However, the growing closeness between NBA fans and prediction markets has drawn strong opposition. On Reddit’s r/nba subreddit, numerous posts regarding Kalshi, Polymarket, and potential insider trading risks related to the NBA have sparked extensive discussion and criticism.

Many fans believe that if player investment or endorsement of prediction markets becomes normalized, future games may become “untrustworthy” due to insider trading and conflicts of interest. Many users have also expressed concerns about league commercialization, young users’ addiction, and match integrity. In comments regarding the news about Giannis, it is now almost inevitable that fans will joke about him placing bets on prediction markets.

Madison Square Garden

These discussions on Reddit do not represent all NBA fans, but they do reflect a very real sentiment. Many fans are not just opposed to "betting"—they are concerned that excessive collaboration between the NBA and betting companies or prediction markets could increasingly influence games and players through odds and trading contracts.
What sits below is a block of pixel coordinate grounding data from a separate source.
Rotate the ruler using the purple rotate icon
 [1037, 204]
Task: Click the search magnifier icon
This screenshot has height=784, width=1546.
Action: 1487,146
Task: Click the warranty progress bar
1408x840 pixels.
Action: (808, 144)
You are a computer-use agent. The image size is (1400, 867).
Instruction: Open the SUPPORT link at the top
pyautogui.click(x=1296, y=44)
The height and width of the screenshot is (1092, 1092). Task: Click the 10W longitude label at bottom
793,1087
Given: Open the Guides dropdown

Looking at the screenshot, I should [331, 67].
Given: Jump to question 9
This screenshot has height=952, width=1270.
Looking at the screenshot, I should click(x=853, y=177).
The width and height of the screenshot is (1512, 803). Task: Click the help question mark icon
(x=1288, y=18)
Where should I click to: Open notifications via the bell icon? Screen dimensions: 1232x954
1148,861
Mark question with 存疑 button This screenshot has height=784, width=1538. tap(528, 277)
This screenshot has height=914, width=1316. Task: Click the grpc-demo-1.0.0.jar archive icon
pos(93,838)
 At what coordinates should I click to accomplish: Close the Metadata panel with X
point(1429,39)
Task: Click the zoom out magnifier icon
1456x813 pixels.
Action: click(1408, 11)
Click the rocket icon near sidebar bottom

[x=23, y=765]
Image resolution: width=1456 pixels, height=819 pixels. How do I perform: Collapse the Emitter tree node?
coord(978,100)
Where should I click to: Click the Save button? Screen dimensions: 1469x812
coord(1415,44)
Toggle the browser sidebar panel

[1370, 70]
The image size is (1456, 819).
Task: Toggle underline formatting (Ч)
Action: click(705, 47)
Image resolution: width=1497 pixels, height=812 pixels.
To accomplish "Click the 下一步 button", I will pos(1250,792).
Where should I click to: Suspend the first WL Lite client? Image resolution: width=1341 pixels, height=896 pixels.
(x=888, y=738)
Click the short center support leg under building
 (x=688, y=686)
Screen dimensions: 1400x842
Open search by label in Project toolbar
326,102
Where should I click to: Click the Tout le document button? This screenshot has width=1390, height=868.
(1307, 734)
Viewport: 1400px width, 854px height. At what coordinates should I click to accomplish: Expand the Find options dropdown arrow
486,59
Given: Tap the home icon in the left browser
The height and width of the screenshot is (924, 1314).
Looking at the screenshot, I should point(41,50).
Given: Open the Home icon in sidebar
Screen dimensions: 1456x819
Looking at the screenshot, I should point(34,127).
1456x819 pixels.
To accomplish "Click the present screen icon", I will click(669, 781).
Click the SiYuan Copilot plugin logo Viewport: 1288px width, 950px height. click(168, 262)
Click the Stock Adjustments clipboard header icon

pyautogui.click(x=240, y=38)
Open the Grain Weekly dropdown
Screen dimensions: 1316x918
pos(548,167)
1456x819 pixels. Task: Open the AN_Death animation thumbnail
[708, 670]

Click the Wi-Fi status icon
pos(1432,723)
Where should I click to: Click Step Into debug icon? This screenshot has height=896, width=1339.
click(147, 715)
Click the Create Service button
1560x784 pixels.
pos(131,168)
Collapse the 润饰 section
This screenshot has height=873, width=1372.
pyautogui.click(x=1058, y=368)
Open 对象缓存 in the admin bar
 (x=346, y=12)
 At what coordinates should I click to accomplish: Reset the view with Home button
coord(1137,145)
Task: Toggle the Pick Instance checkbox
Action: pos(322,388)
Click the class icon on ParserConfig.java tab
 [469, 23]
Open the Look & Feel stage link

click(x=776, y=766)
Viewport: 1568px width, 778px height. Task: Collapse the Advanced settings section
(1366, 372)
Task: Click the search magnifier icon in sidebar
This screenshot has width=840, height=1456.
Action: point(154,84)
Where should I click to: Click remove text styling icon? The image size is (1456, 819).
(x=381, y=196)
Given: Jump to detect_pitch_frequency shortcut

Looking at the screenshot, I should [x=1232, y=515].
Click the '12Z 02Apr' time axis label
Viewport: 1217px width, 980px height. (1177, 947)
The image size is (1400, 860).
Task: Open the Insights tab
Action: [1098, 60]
This concern is not without basis. Recently, former U.S. Representative George Santos came under investigation for allegedly engaging in suspicious trading on Kalshi regarding whether he would attend the State of the Union address. Although this is not a sports case, it reveals the most sensitive risk in prediction markets: when the outcome of an event can be influenced by a few insiders, market trading ceases to be merely a “prediction” and may instead become an incentive for the behavior itself.

Meanwhile, the NBA Finals are serving as a stress test for prediction markets entering mainstream sports. For both the platform and the NBA, this represents a new commercial opportunity and a new test of trust.